Entries on target coordinates
_ _ _ _
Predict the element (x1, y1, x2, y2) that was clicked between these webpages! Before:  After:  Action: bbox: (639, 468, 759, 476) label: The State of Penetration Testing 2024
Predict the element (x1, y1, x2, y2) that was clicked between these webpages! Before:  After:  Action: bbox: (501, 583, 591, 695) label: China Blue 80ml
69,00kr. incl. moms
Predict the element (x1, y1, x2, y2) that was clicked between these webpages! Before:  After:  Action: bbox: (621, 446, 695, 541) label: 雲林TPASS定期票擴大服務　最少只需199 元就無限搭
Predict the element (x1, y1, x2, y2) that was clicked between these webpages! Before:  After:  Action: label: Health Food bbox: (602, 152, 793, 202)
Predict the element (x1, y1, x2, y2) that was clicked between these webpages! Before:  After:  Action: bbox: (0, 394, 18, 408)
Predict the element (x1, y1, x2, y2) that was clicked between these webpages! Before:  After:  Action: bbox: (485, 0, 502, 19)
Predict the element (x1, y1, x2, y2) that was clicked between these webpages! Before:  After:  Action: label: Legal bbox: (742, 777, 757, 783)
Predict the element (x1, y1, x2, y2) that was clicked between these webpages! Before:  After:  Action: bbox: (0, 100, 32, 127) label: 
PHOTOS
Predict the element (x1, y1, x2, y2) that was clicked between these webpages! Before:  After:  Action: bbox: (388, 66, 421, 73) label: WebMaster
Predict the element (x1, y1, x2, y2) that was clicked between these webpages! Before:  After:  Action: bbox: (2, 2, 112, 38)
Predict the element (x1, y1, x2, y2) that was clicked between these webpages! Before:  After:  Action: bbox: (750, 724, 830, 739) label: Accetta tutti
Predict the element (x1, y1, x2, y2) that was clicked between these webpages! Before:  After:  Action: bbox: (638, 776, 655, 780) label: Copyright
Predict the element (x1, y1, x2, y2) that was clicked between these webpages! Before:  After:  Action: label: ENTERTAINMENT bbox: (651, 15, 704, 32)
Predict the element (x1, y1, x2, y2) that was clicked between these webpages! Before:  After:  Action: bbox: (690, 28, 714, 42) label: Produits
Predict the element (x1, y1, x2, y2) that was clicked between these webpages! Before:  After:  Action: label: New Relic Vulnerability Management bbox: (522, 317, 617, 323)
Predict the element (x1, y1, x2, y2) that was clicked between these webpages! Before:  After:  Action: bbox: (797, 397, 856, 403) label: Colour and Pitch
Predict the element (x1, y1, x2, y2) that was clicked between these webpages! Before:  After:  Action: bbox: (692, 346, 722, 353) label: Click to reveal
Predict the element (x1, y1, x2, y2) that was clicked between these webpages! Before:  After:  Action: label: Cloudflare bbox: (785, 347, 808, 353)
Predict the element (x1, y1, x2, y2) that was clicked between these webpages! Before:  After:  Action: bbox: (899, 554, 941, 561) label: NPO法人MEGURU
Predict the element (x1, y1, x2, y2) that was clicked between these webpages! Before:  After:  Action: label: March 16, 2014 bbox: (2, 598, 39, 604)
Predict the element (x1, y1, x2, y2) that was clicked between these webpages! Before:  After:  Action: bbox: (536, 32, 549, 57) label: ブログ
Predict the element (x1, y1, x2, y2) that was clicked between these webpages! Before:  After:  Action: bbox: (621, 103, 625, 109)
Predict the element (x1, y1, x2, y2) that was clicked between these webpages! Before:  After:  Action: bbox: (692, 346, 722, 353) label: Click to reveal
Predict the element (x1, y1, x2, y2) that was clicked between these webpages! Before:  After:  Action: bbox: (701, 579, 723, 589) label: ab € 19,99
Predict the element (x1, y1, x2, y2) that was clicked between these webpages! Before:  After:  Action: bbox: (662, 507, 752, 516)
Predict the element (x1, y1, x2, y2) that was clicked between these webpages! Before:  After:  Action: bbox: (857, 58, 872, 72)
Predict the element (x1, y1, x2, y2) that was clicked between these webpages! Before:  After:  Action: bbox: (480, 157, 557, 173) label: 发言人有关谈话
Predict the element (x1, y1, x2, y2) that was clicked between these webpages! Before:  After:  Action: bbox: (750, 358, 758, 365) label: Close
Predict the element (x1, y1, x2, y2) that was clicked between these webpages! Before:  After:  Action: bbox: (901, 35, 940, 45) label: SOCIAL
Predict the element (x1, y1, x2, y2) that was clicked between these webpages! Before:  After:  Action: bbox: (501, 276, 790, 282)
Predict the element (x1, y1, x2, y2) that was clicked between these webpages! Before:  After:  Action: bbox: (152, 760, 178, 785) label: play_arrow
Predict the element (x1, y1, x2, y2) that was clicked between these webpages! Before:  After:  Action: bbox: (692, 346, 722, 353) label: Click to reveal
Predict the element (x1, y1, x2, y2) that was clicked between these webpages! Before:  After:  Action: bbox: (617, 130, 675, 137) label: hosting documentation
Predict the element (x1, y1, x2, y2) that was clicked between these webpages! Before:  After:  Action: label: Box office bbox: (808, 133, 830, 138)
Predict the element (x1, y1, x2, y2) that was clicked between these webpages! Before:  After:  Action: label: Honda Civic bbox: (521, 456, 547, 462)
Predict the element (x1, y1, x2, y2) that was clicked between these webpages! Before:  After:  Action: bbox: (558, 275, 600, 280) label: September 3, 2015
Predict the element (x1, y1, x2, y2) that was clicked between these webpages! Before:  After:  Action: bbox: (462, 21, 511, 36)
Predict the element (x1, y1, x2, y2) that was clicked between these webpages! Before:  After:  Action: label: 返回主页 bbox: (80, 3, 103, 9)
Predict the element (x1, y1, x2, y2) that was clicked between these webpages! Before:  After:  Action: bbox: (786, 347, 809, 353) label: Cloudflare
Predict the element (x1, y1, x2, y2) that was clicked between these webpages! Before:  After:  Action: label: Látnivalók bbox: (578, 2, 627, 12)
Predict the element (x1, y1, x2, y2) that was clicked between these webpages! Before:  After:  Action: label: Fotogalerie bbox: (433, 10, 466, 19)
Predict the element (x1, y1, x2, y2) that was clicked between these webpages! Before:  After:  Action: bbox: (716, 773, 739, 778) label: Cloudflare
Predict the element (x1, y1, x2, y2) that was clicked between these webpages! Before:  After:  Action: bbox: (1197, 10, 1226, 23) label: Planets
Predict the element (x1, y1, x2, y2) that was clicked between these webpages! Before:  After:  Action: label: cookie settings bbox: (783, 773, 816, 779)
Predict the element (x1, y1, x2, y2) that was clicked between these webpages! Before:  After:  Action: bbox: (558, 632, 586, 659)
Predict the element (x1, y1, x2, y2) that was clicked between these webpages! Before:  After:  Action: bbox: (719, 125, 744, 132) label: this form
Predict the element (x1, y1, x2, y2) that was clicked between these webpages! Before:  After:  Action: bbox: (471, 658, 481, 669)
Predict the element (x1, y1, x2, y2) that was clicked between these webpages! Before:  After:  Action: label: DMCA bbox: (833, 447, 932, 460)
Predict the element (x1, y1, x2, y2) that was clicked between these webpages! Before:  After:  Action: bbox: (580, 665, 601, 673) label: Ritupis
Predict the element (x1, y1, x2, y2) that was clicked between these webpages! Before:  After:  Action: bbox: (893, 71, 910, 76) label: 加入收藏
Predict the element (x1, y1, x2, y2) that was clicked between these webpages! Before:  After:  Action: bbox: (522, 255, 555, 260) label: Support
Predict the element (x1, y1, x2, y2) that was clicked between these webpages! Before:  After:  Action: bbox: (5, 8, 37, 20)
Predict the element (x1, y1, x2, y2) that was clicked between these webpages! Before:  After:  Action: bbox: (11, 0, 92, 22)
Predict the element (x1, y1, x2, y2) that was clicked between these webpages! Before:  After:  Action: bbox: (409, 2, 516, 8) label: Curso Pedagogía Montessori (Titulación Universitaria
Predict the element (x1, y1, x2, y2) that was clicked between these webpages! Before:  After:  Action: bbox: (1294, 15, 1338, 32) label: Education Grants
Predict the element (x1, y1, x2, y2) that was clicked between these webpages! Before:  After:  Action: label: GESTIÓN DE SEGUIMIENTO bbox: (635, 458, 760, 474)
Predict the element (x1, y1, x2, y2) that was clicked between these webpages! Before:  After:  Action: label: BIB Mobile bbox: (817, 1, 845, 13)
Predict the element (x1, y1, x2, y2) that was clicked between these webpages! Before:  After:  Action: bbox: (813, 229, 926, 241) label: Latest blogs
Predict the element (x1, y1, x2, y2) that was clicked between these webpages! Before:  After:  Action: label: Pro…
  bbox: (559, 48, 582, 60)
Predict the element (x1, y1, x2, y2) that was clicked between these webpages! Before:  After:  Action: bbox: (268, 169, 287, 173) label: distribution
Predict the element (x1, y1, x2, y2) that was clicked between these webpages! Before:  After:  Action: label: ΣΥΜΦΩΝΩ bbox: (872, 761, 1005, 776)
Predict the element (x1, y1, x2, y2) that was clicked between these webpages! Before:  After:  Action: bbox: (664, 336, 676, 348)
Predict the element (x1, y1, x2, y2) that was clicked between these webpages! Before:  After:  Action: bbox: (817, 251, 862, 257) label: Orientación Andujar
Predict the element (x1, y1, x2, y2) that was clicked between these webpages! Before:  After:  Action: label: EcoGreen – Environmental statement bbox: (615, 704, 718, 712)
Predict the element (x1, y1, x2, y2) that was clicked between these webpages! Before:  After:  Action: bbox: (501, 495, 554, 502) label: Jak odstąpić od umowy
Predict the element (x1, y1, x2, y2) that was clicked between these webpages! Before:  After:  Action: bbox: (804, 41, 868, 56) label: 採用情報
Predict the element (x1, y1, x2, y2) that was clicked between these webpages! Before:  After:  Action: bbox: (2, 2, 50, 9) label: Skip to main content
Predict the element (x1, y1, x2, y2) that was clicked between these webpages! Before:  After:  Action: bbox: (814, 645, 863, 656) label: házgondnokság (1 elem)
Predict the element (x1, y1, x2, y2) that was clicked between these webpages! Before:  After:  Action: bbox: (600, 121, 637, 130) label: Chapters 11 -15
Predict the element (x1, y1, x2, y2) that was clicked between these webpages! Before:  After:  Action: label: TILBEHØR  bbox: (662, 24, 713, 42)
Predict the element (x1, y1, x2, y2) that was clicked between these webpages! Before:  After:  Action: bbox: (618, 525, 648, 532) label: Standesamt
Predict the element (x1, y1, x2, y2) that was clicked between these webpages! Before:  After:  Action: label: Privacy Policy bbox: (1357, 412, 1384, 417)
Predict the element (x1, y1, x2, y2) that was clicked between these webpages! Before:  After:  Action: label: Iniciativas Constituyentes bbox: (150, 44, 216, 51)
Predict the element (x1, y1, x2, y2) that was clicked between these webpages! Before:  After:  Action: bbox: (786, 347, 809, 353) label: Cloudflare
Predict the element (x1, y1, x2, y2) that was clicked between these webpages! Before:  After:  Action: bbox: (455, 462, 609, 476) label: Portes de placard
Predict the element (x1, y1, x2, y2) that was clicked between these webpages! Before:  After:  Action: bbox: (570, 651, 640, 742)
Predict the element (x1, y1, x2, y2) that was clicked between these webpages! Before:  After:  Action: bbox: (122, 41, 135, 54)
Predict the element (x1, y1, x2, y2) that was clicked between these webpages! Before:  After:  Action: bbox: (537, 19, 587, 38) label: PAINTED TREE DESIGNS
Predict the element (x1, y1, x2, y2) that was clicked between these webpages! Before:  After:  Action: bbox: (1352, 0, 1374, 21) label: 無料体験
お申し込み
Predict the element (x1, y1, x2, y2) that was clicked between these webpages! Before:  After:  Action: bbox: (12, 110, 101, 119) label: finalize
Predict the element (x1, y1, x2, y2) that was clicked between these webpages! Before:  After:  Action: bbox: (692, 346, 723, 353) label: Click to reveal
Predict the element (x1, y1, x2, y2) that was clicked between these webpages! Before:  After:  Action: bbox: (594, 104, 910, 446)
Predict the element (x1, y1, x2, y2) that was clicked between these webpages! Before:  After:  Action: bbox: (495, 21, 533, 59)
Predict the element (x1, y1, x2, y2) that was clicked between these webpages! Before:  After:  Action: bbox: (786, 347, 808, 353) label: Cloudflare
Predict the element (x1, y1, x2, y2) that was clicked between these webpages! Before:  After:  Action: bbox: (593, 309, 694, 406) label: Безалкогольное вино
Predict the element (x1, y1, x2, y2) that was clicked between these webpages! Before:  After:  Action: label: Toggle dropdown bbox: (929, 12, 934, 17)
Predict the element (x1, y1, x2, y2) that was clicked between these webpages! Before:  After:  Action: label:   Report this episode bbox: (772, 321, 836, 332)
_ _ _ _
**Work required**: Copy out the data from the line holding "761, 1005, 776)" to the line holding "Chapters 11 -15", both lines included, keeping every character the same.

**Response to the task**:
Predict the element (x1, y1, x2, y2) that was clicked between these webpages! Before:  After:  Action: label: ΣΥΜΦΩΝΩ bbox: (872, 761, 1005, 776)
Predict the element (x1, y1, x2, y2) that was clicked between these webpages! Before:  After:  Action: bbox: (664, 336, 676, 348)
Predict the element (x1, y1, x2, y2) that was clicked between these webpages! Before:  After:  Action: bbox: (817, 251, 862, 257) label: Orientación Andujar
Predict the element (x1, y1, x2, y2) that was clicked between these webpages! Before:  After:  Action: label: EcoGreen – Environmental statement bbox: (615, 704, 718, 712)
Predict the element (x1, y1, x2, y2) that was clicked between these webpages! Before:  After:  Action: bbox: (501, 495, 554, 502) label: Jak odstąpić od umowy
Predict the element (x1, y1, x2, y2) that was clicked between these webpages! Before:  After:  Action: bbox: (804, 41, 868, 56) label: 採用情報
Predict the element (x1, y1, x2, y2) that was clicked between these webpages! Before:  After:  Action: bbox: (2, 2, 50, 9) label: Skip to main content
Predict the element (x1, y1, x2, y2) that was clicked between these webpages! Before:  After:  Action: bbox: (814, 645, 863, 656) label: házgondnokság (1 elem)
Predict the element (x1, y1, x2, y2) that was clicked between these webpages! Before:  After:  Action: bbox: (600, 121, 637, 130) label: Chapters 11 -15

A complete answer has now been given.